Curitiba, no entanto, é a espinha dorsal da coletânea: é ali que transita o gateiro de Luís Henrique Pellanda; é onde renascem personagens como Dario e Patachou, de Mateus Baldi; onde a linguagem joyceana de Luci Collin desdobra o cotidiano; e onde se desenrolam os dilemas do “menino magricelo” e da “polaquinha”, revividos por Rogério Pereira.

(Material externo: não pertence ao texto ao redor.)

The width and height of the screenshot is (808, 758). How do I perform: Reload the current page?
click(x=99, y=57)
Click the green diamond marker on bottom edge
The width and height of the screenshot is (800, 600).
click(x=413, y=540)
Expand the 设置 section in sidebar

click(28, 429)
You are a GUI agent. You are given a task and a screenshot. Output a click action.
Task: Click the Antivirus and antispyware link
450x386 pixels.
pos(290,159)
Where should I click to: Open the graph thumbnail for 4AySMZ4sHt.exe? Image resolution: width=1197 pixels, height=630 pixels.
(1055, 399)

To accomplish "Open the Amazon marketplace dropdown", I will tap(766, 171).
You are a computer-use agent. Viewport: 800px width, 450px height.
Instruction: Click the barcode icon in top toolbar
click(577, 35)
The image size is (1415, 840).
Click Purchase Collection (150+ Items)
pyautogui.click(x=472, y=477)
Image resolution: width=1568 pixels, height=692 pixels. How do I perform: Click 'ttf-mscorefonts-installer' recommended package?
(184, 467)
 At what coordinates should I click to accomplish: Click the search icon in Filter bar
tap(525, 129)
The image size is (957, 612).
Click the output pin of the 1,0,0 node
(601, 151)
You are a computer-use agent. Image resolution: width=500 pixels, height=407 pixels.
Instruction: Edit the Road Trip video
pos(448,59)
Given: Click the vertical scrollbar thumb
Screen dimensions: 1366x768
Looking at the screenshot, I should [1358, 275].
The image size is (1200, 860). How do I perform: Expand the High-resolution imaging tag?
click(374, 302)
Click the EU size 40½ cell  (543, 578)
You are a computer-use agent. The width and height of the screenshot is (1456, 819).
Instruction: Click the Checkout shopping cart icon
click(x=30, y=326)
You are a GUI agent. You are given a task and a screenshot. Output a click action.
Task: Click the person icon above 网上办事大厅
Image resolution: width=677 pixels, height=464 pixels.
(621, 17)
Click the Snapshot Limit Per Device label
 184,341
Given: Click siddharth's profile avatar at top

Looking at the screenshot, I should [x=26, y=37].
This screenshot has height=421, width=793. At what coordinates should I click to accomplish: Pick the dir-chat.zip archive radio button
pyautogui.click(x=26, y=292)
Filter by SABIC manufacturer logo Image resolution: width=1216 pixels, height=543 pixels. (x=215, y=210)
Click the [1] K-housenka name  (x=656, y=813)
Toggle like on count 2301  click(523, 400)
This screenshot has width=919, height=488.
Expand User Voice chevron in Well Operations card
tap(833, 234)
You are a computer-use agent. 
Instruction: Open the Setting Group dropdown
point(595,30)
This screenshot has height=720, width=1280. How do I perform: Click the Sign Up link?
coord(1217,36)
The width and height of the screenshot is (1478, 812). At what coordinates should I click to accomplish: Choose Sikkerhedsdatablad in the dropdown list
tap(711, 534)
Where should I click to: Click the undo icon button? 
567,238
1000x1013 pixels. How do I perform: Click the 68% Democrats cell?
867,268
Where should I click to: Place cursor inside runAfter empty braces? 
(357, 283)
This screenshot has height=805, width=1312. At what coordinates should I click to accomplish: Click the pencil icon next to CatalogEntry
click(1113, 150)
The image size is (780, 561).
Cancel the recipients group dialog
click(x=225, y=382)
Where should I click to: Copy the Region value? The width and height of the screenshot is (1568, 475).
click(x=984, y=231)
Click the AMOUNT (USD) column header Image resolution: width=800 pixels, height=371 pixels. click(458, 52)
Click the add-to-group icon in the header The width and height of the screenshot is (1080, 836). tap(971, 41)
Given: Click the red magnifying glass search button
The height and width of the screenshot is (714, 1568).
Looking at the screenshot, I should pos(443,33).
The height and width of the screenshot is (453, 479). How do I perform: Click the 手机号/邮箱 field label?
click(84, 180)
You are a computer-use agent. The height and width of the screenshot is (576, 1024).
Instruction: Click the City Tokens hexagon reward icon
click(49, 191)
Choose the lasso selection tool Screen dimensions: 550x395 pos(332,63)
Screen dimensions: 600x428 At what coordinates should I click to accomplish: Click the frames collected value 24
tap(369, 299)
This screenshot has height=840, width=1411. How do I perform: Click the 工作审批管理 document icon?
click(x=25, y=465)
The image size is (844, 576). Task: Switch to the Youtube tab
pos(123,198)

As tensões entre homens e mulheres aparecem nas encenações de Veronica Stigger e ganham força nas personagens femininas de Ana Elisa Ribeiro, Adelaide Ivánova e Cristhiano Aguiar. Já Marcelino Freire e Caetano W. Galindo prestam tributo direto ao estilo do homenageado: seus contos condensam a síntese, a ironia e a precisão narrativa que marcaram a escrita de Trevisan.
Dalton Trevisan morreu em dezembro de 2024, poucos meses antes do centenário. Discreto até o fim, passou nove décadas quase sem sair da casa onde escreveu boa parte de sua obra — um gesto de silêncio que contrasta com a força explosiva de seus textos. Os elefantes viriam pela manhã honra essa contradição: ao ecoar seus silêncios, amplia a reverberação de sua literatura.

Agenda de lançamentos
Os elefantes viriam pela manhã tem dois eventos de lançamento nesta semana. Na quarta, 2 de junho, Curitiba recebe os autores Caetano Galindo, Luci Collin, Luís Henrique Pellanda e Rogério Pereira, que se encontram para um bate-papo mediado pelo organizador do livro, Rogério Faria Tavares. Será a partir das 19h, na Livraria Arte e Letra (R. Desembargador Motta, 2011, Centro).
Em BH, o convidado será o escritor e jornalista Carlos Marcelo, que se encontra com Rogério Faria Tavares no sábado, 5 de julho, das 11h às 13h, na Livraria Quixote (R. Fernandes Tourinho, 294, Savassi).